--- REQUIRED ACTION ---
Note each line in the data below that holds "message", and copy it.

--- MATERIAL PROVIDED ---
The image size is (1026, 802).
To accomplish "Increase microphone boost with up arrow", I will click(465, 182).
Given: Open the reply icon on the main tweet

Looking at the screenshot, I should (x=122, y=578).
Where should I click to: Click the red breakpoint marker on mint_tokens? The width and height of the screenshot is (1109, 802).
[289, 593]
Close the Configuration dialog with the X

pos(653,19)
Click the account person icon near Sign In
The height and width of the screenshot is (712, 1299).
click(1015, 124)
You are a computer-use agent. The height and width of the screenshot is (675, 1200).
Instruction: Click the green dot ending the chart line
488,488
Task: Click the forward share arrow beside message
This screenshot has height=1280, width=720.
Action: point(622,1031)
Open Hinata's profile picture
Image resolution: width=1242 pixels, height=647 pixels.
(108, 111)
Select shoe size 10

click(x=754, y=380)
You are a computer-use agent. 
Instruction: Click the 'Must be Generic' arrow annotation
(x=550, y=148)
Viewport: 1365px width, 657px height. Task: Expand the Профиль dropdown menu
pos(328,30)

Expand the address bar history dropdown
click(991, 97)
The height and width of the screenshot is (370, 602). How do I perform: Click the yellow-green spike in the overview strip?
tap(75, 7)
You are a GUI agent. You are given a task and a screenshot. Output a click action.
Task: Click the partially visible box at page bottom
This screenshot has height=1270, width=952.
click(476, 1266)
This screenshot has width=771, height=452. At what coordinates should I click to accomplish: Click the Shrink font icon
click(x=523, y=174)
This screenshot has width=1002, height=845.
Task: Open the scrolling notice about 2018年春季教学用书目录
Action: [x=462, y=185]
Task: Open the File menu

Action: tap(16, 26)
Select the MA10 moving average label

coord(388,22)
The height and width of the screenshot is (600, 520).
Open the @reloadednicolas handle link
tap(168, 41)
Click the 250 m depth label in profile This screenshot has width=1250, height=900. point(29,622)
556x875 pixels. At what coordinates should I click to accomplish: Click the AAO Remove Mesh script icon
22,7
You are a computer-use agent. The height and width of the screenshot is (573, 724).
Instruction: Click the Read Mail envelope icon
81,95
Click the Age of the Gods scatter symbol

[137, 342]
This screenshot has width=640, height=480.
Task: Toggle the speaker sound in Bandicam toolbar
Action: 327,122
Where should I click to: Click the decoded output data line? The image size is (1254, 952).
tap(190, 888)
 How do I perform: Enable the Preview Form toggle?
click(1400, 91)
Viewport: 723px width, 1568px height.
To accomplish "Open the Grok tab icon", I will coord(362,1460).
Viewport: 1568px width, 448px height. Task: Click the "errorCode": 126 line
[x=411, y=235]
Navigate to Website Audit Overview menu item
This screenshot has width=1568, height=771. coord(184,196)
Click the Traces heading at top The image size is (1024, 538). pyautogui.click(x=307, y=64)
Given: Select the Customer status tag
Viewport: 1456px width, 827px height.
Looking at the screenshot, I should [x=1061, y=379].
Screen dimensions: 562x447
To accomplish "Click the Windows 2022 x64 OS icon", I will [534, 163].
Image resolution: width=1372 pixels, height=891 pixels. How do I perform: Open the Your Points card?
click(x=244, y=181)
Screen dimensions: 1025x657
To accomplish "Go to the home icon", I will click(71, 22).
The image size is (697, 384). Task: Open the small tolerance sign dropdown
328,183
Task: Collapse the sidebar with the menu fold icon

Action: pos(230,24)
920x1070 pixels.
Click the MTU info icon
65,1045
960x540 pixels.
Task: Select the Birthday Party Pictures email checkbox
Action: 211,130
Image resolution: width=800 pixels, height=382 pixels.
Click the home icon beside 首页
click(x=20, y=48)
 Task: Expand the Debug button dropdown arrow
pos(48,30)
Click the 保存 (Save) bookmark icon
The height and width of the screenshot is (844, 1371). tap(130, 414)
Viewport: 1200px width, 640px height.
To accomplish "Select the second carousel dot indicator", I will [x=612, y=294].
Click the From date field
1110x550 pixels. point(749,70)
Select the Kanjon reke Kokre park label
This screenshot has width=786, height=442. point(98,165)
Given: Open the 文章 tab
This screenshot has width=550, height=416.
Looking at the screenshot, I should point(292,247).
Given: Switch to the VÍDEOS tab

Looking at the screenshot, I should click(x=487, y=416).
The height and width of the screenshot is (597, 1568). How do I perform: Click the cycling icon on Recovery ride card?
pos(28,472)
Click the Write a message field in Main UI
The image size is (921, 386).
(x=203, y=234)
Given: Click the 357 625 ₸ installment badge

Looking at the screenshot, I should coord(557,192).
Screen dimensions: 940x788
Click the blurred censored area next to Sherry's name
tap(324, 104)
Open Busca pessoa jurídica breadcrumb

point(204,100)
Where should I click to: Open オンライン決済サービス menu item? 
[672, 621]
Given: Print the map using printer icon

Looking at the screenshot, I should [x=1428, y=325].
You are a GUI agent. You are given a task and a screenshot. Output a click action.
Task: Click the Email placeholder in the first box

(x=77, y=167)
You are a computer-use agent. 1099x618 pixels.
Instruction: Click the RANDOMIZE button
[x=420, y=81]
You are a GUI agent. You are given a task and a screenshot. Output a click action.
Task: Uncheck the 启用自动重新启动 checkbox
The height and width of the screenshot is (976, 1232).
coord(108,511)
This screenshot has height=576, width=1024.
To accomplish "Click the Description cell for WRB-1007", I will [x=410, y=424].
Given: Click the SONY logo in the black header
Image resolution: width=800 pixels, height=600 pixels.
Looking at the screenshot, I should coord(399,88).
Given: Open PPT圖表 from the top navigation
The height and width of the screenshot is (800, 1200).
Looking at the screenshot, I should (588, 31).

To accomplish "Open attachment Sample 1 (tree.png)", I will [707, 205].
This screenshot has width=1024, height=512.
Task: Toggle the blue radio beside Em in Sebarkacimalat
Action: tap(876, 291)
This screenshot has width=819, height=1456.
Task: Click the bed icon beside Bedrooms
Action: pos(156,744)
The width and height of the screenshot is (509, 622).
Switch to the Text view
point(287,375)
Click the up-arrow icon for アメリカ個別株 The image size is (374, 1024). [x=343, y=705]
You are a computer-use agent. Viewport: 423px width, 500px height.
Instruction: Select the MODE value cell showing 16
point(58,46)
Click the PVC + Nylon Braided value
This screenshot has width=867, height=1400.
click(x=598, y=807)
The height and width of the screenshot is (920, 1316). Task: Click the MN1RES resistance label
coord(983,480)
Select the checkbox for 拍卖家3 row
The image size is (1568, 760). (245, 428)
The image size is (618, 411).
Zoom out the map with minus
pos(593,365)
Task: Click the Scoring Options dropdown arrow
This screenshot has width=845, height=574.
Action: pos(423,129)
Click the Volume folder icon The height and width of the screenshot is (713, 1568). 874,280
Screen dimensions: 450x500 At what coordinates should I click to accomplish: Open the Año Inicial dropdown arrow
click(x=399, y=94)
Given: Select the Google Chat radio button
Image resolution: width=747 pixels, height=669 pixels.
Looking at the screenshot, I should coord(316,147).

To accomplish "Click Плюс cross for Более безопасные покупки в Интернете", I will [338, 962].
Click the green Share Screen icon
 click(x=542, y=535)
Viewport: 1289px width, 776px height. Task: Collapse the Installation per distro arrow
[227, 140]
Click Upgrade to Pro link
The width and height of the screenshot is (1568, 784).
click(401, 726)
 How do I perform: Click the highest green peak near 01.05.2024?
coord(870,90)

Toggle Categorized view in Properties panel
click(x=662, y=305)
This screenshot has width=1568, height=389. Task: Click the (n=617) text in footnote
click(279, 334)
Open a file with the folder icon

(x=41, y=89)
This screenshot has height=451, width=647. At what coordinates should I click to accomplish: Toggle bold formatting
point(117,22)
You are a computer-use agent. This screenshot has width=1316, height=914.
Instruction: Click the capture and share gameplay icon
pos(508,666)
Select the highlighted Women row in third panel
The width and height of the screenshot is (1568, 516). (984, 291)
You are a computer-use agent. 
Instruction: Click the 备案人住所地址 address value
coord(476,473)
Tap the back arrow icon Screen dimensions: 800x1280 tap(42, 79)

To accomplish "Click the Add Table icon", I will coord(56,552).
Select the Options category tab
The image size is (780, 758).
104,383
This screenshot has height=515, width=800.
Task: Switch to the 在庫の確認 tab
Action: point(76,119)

--- YOUR RESPONSE ---
Task: Click the forward share arrow beside message
Click the Write a message field in Main UI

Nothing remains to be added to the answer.